### Task goal
Every line below between the one holding "Click Malta's +3 rank change indicator" and the one holding "Click the line", inclusive, should be copied exactly, and no other line.
[Record excerpts Boundary: Start]
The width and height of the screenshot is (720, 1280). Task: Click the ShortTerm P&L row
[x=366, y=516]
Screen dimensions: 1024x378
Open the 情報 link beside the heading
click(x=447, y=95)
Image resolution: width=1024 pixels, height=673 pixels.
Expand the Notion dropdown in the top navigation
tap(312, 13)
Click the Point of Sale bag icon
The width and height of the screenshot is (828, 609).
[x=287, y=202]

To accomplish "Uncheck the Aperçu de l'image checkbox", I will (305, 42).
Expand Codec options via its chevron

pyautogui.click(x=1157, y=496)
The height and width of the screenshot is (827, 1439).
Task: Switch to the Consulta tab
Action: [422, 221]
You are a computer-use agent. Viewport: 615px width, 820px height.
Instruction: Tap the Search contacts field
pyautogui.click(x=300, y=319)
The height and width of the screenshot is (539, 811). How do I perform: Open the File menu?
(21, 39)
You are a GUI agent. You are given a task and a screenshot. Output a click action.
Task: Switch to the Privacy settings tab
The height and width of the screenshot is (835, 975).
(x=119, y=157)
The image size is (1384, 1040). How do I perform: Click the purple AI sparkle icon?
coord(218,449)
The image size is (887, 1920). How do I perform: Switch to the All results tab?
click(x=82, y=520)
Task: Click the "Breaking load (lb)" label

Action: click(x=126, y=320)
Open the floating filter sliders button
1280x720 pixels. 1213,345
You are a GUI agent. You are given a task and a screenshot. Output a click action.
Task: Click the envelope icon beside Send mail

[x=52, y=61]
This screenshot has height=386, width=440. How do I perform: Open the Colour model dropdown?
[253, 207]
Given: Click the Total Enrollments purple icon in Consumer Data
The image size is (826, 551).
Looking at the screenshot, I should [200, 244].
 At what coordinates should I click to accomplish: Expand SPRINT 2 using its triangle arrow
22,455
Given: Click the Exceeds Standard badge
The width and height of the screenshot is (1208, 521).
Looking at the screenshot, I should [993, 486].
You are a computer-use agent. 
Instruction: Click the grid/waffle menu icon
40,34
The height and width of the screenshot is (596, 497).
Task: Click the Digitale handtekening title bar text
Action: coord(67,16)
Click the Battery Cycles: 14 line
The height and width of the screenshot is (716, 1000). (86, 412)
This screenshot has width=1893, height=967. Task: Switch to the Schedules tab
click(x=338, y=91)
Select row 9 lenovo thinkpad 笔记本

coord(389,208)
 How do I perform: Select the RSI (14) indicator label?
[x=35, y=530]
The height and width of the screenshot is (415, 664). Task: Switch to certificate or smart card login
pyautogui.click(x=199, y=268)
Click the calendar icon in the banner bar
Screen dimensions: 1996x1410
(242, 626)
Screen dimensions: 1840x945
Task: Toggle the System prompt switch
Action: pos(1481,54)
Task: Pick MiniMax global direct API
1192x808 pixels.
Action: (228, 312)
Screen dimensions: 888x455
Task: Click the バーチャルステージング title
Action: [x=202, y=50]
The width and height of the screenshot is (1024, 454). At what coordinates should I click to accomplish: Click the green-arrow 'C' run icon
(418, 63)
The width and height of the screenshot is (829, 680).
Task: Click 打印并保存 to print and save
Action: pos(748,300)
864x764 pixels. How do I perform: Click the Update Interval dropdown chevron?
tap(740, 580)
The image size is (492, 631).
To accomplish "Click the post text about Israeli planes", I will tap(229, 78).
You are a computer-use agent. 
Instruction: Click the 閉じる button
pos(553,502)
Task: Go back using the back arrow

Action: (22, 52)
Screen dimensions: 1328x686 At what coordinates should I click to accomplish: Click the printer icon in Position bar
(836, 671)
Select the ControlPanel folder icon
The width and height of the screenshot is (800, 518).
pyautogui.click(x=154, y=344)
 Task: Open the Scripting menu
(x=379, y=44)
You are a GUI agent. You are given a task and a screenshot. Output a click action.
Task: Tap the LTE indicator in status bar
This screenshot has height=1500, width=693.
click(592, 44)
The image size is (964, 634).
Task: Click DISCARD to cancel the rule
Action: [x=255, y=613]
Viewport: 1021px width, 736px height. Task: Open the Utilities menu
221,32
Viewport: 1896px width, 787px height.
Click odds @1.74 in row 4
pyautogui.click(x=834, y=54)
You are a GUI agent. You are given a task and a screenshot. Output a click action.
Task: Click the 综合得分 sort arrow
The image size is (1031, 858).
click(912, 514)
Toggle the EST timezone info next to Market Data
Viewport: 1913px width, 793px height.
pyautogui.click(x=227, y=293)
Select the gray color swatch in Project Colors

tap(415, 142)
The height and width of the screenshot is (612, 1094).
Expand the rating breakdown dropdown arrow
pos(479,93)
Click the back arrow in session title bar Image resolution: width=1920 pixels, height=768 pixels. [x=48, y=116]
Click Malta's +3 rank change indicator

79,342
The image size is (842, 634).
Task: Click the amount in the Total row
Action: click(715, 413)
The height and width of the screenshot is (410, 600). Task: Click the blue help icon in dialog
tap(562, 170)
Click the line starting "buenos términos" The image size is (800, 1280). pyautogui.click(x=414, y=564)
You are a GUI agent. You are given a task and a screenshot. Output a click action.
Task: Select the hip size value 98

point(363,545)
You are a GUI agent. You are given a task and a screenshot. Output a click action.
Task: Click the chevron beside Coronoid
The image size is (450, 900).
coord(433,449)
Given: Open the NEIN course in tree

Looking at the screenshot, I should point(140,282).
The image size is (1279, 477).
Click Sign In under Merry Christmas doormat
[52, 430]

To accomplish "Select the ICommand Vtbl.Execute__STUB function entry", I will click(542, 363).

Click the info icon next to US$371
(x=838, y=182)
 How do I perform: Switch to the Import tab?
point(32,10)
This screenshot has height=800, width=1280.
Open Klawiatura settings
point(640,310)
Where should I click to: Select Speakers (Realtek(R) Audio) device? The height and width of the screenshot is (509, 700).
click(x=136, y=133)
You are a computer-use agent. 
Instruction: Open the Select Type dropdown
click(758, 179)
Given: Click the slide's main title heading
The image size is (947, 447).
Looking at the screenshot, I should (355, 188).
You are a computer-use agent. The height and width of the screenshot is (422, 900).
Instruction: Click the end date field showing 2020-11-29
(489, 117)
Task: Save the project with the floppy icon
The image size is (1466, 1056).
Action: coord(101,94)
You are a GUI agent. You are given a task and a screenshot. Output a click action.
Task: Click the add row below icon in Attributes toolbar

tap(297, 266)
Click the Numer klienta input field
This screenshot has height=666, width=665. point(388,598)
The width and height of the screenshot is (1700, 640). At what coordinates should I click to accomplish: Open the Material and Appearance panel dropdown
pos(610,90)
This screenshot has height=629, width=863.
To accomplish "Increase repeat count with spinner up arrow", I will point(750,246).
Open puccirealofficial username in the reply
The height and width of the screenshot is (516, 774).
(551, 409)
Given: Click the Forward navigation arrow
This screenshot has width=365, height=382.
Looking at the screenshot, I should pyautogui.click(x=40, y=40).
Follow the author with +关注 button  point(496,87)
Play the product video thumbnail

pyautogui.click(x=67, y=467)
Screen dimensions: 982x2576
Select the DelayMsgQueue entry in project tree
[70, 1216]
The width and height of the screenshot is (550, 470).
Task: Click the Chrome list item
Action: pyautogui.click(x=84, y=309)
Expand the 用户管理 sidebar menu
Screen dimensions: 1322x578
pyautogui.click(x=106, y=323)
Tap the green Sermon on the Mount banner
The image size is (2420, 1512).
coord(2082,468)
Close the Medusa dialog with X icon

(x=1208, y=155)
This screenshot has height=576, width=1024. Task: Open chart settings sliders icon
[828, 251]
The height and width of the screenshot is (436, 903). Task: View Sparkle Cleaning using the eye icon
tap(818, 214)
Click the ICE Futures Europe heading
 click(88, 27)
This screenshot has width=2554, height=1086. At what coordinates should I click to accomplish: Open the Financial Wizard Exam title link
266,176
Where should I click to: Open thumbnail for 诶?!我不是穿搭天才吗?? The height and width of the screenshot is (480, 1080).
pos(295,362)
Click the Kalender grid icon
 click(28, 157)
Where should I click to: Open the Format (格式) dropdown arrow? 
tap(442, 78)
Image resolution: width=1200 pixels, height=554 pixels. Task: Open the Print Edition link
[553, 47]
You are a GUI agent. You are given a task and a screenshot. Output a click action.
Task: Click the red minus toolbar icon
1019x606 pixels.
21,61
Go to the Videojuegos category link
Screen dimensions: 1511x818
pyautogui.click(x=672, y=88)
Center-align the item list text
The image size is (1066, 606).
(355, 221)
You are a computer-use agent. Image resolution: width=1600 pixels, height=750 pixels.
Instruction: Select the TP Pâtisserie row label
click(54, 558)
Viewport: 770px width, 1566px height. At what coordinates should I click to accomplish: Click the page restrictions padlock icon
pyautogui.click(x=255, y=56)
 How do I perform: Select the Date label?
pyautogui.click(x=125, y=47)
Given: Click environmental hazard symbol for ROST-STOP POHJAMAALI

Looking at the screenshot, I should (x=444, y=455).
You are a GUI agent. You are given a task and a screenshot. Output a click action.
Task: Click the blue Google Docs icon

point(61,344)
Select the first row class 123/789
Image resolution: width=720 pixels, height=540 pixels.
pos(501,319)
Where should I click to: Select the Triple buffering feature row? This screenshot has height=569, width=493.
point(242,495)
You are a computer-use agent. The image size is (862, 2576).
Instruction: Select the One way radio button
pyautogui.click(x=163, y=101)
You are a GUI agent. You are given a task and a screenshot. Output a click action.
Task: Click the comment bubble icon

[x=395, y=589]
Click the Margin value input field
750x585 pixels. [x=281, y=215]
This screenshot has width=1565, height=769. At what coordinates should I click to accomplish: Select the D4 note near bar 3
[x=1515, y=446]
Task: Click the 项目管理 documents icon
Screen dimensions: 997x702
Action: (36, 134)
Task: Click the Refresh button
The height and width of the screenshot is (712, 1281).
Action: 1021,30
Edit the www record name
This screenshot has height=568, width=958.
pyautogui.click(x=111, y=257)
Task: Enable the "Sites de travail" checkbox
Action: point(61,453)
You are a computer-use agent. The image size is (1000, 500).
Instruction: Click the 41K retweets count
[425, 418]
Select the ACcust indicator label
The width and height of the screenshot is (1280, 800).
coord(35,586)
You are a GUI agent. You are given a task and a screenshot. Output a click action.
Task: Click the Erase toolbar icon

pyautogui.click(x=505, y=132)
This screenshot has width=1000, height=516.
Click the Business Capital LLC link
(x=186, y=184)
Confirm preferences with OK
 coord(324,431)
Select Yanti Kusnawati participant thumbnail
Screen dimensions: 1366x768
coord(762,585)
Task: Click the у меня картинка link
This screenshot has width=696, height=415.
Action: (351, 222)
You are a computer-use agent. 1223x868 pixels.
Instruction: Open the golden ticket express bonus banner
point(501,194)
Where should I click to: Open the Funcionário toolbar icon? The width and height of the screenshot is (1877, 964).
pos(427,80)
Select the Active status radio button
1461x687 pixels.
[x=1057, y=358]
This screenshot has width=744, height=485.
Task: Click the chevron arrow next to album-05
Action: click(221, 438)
[Record excerpts Boundary: End]
### Expected answer
Click Malta's +3 rank change indicator

79,342
The image size is (842, 634).
Task: Click the amount in the Total row
Action: click(715, 413)
The height and width of the screenshot is (410, 600). Task: Click the blue help icon in dialog
tap(562, 170)
Click the line starting "buenos términos" The image size is (800, 1280). pyautogui.click(x=414, y=564)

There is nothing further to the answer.